Finding out your child is being bullied can be devastating for parents, but there's lots of support and advice out there to help.
We've pulled together useful resources, videos and links below.
1. How can I help my child if they are being bullied?
If your child is being bullied, don't panic. Your key role is listening, calming and providing reassurance that the situation can get better when action is taken. The Anti-bullying Alliance recommends six key things you can do to help.
The NSPCC has advice about talking to your child's school or club, they recommend you:
Arrange a meeting with their teacher
- Take another person along with you for support if you feel it will help you.
- Take a notebook so you can jot down what’s said at the meeting.
- Bring any evidence you have of the bullying, such as text messages, a record of incidents, or screenshots if the bullying is happening online.
- Tell them what effect the bullying is having on your child, and make it clear you expect them to respond.

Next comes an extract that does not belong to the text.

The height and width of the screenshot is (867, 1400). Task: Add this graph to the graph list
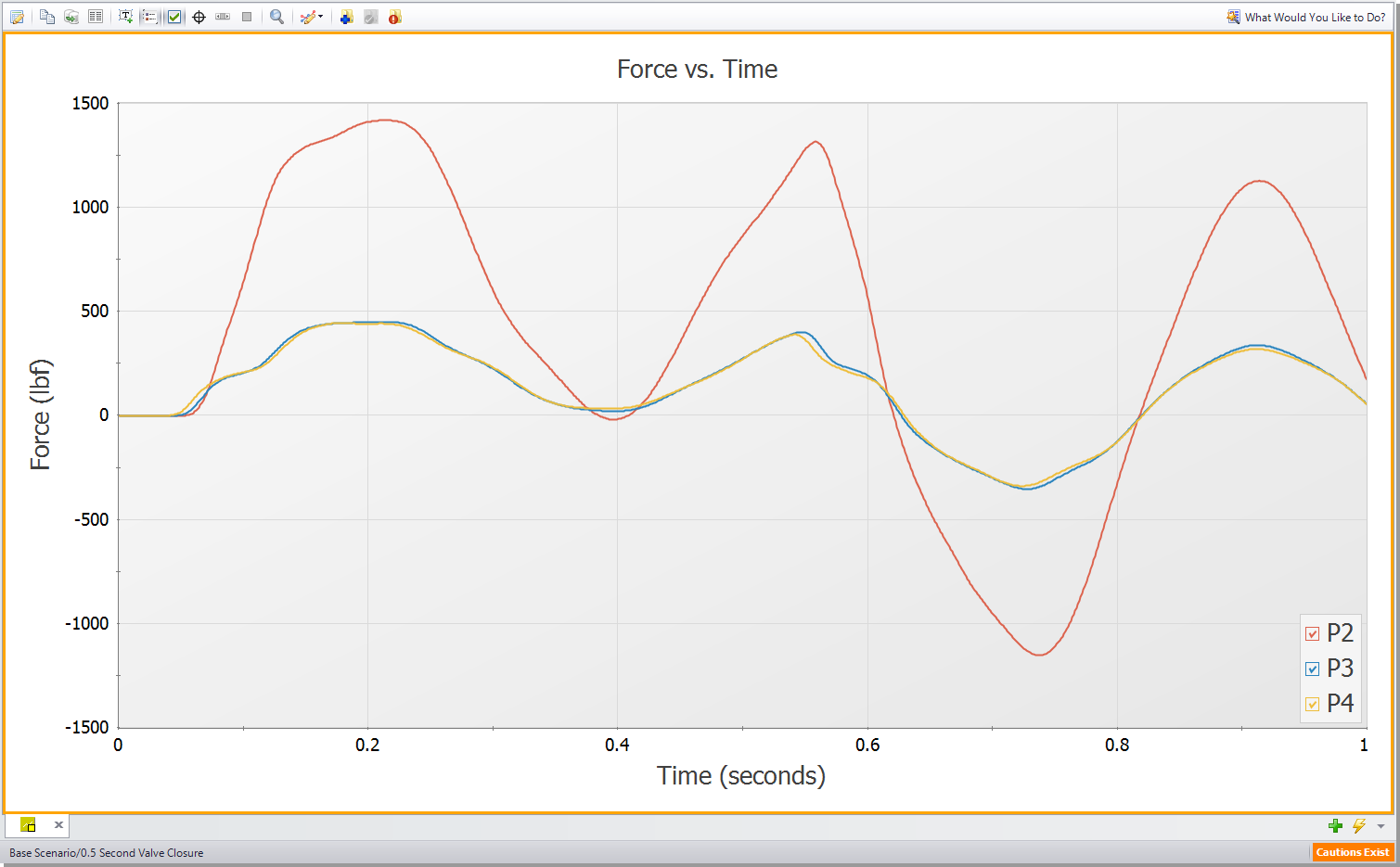click(x=345, y=16)
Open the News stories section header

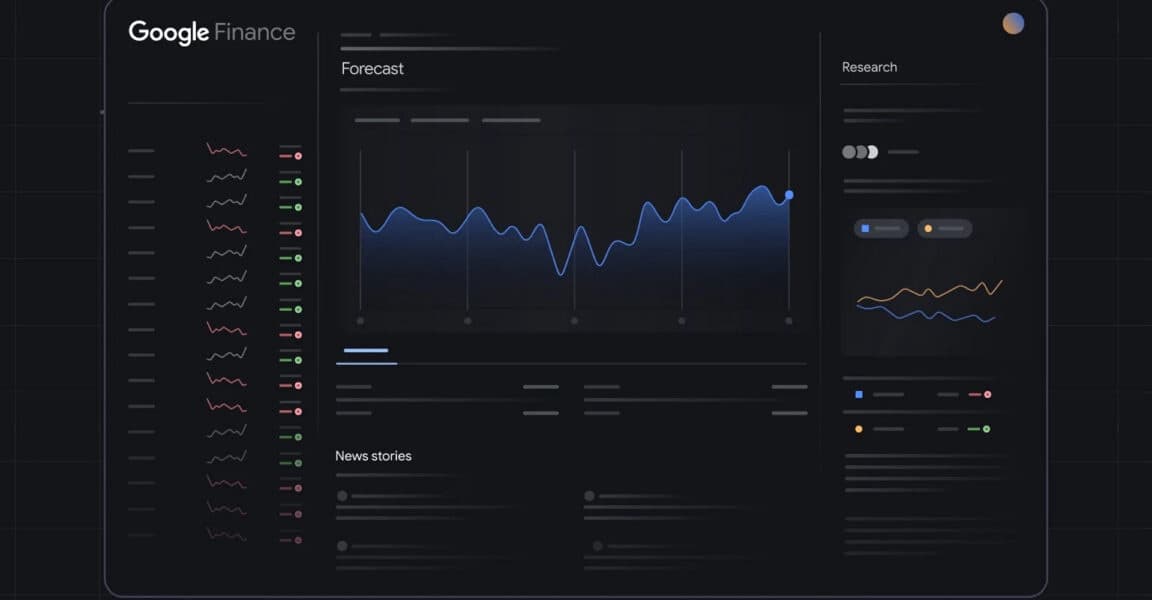click(x=373, y=455)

- Ask for a copy of the school or club’s anti-bullying policy, behaviour policy and complaints procedure. These may be available to you before the meeting on the school or club’s website.
- Ask the teacher or organiser what action they’re going to take, making sure you all agree on what they propose to do.
- Arrange a date to speak to them again so you can see what progress has been made.
- The school may inform the Police if the bullying involves ongoing harassment and intimidation, or a hate crime, such as racism or homophobia.
Download the guide for parents about supporting your child if they're being bullied written by the Diana Award Anti-Bullying Campaign.
2. My child has been accused of bullying others
It can be very difficult for parents and carers when they find out that their child has been involved in a bullying incident. The Anti-bullying Alliance has great advice about what to do when the school contacts you as well as how you can help your child recognise the harm they have caused and encourage them to change their behaviour in the future.
3. Making a complaint about bullying
Your child’s school is required by law to determine measures to encourage and promote good behaviour and prevent all forms of bullying.
Find out more about the law and your responsibilites and the process to follow if you have taken the steps above (section 1) and the bullying continues.
4. Anti-bullying information tool for parents
The Anti-bullying Alliance (ABA) have designed an interactive anti-bullying information tool for parents and carers. It gives you really straight forward, clear non-judgemental advice and support. Visit the ABA pages and use the anti-bullying tool.
5. Useful links
- Bullying UK Information and advice for children, young people, parents including a free helpline and online chat service.
- ChildLine Support and advice for children and young people who are being bullied, know someone that is or are worried that they might be a bully themselves.
- Childnet Focuses on online safety including cyberbullying advice for children, young people and parents.
- Kidscape A UK charity which aims to prevent bullying and child sexual abuse. Offers a free anti-bullying helpline for parents and tailored advice for young people, parents and professionals.
- Upside Factsheets and confidential online chat for young people.
- Ditch the Label is an anti-bullying charity that helps thousands of young people overcome bullying each month.
- NSPCC - advice for parents and carers about bullying
- The Anti-Bullying Alliance (ABA) is a unique coalition of organisations and individuals, who work together to stop bullying and create safer environments in which children and young people can live, grow, play and learn.
- Family Lives (previously Parentline Plus) 0808 800 2222 - gives support and advice for parents on any aspect of parenting and family life, including bullying.
- Contact has a helpline for families with disabled children - they can give advice on bullying issues. You can contact them on 0808 808 3555 and visit their website for more information
- The Child Exploitation and Online Protection Centre (CEOP) Provides help and advice on cyberbullying, the Centre maintains a website called Think U Know for children and young people, and parents and carers about staying safe online.
- Internet Matters Provides regularly refreshed content to support parents and carers with all aspects of e-safety. Includes lots of advice on technology that can help you to protect your child online and helpful content relating to cyberbullying.
- Ofsted Parent View website This website has an online questionnaire that allows parents and carers to give their views on their child's school at any time of the year. The questionnaire asks for parents for their opinion on 12 aspects of their child's school, from the quality of teaching, to dealing with bullying and poor behaviour, with a final question as to whether or not they would recommend the school to other parents.
- Red Balloon Learner Centres Red Balloon provide intensive, full-time education for children aged between 9 and 18 who feel unable to return to school because they have been severely bullied. There are Red Balloon Centres all over England, and they also have a programme of online support.
- Welldoing is an independent, UK-wide directory of therapists and counsellors who are all members of reputable professional organisations. There is a seperate search function for children and adolescents in need of therapists and counsellors. It also supplies information and advice in the areas of mental health, wellbeing and development.
- Counselling Directory provides a huge support network of counsellors, enabling visitors to find a counsellor close to them and appropriate for their needs.